##### INPUT

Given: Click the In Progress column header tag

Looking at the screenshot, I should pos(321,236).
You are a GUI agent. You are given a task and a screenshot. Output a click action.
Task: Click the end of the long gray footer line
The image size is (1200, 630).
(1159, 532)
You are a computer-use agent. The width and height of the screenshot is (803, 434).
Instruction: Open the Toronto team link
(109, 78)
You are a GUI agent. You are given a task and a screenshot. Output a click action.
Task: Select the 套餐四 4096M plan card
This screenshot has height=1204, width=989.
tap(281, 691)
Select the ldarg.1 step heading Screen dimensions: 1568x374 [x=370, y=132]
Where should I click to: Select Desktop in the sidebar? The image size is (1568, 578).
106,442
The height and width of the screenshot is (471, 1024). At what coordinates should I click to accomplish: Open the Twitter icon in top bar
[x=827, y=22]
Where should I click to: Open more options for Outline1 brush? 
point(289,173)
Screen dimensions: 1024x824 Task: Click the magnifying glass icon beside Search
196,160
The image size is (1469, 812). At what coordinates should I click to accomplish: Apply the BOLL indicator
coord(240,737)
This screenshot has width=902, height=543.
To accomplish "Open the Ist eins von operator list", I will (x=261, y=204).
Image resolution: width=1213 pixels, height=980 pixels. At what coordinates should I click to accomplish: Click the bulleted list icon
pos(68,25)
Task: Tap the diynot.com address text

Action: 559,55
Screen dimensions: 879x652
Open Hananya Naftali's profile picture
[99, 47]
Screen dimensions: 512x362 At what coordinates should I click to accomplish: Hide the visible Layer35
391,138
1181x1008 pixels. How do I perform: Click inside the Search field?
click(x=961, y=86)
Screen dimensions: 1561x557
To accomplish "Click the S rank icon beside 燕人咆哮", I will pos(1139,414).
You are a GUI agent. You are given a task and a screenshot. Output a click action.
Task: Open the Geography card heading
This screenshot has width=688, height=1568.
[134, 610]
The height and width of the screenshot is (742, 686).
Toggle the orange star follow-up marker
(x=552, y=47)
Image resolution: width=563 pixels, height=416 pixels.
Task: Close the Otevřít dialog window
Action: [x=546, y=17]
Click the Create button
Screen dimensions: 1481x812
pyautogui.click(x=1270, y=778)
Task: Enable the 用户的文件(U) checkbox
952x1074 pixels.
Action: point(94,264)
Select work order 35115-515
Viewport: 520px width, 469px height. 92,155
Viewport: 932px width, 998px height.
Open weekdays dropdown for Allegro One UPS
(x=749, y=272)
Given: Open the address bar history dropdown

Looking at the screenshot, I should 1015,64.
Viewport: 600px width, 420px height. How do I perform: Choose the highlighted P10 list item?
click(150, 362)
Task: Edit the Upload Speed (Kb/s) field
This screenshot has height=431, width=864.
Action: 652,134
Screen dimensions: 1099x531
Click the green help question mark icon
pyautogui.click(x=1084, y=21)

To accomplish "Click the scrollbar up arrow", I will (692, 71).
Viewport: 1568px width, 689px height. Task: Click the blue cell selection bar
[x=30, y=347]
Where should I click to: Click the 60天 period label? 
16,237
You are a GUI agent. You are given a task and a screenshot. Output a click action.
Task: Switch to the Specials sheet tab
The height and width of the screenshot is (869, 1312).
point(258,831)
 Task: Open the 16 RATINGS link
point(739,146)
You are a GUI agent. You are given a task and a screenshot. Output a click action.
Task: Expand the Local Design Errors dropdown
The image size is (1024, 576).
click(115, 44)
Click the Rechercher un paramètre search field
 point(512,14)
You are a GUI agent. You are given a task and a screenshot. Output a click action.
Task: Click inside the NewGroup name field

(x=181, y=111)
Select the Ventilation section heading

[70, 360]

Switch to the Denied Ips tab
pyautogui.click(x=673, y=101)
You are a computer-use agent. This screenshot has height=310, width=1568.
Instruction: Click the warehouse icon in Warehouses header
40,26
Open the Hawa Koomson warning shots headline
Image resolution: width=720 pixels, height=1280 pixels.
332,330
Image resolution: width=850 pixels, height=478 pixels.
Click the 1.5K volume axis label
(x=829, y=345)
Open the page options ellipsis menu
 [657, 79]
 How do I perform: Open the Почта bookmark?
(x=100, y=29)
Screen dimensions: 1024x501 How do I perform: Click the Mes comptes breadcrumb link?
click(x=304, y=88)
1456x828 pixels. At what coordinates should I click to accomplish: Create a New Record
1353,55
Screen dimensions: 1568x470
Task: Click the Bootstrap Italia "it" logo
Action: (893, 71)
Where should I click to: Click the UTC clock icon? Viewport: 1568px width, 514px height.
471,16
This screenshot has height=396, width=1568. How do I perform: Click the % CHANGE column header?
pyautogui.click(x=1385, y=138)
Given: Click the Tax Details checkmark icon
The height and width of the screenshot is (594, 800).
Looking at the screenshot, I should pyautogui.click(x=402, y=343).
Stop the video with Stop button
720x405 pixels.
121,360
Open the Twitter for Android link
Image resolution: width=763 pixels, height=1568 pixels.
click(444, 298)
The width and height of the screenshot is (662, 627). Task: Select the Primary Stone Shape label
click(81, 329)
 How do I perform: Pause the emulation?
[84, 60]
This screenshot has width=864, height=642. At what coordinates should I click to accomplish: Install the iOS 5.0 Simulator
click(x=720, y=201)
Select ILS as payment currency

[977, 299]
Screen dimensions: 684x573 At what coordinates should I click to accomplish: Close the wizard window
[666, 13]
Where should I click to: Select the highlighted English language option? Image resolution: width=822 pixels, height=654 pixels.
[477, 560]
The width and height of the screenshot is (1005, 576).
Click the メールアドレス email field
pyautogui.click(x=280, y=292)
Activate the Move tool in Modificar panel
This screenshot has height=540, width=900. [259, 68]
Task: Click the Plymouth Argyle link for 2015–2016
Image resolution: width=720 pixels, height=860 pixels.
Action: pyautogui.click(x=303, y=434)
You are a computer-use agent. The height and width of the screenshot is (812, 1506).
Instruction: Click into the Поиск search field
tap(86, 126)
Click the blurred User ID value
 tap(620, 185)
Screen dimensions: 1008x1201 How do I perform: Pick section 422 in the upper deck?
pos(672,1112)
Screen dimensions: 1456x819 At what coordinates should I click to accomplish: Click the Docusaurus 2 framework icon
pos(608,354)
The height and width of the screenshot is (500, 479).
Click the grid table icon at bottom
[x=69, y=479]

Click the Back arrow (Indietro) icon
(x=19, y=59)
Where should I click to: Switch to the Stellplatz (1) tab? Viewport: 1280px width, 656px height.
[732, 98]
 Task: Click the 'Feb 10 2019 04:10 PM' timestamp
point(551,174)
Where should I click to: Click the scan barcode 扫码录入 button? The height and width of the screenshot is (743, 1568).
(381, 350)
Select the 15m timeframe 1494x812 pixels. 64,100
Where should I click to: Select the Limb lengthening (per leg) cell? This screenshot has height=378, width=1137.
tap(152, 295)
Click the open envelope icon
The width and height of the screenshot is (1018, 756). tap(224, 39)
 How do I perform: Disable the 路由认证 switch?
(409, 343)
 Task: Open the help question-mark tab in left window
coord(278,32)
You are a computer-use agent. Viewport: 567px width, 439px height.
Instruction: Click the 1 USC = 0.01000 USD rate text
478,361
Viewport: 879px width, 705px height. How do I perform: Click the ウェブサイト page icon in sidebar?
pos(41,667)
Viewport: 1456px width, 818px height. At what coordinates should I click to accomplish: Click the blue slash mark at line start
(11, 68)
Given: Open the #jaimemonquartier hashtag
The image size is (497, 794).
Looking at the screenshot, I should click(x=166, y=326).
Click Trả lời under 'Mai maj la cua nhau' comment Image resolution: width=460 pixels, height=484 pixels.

##########

ACTIVITY
Your task is to copy every line of the entries that contains the string "card".

TASK RESPONSE
Task: Select the 套餐四 4096M plan card
Task: Open the Geography card heading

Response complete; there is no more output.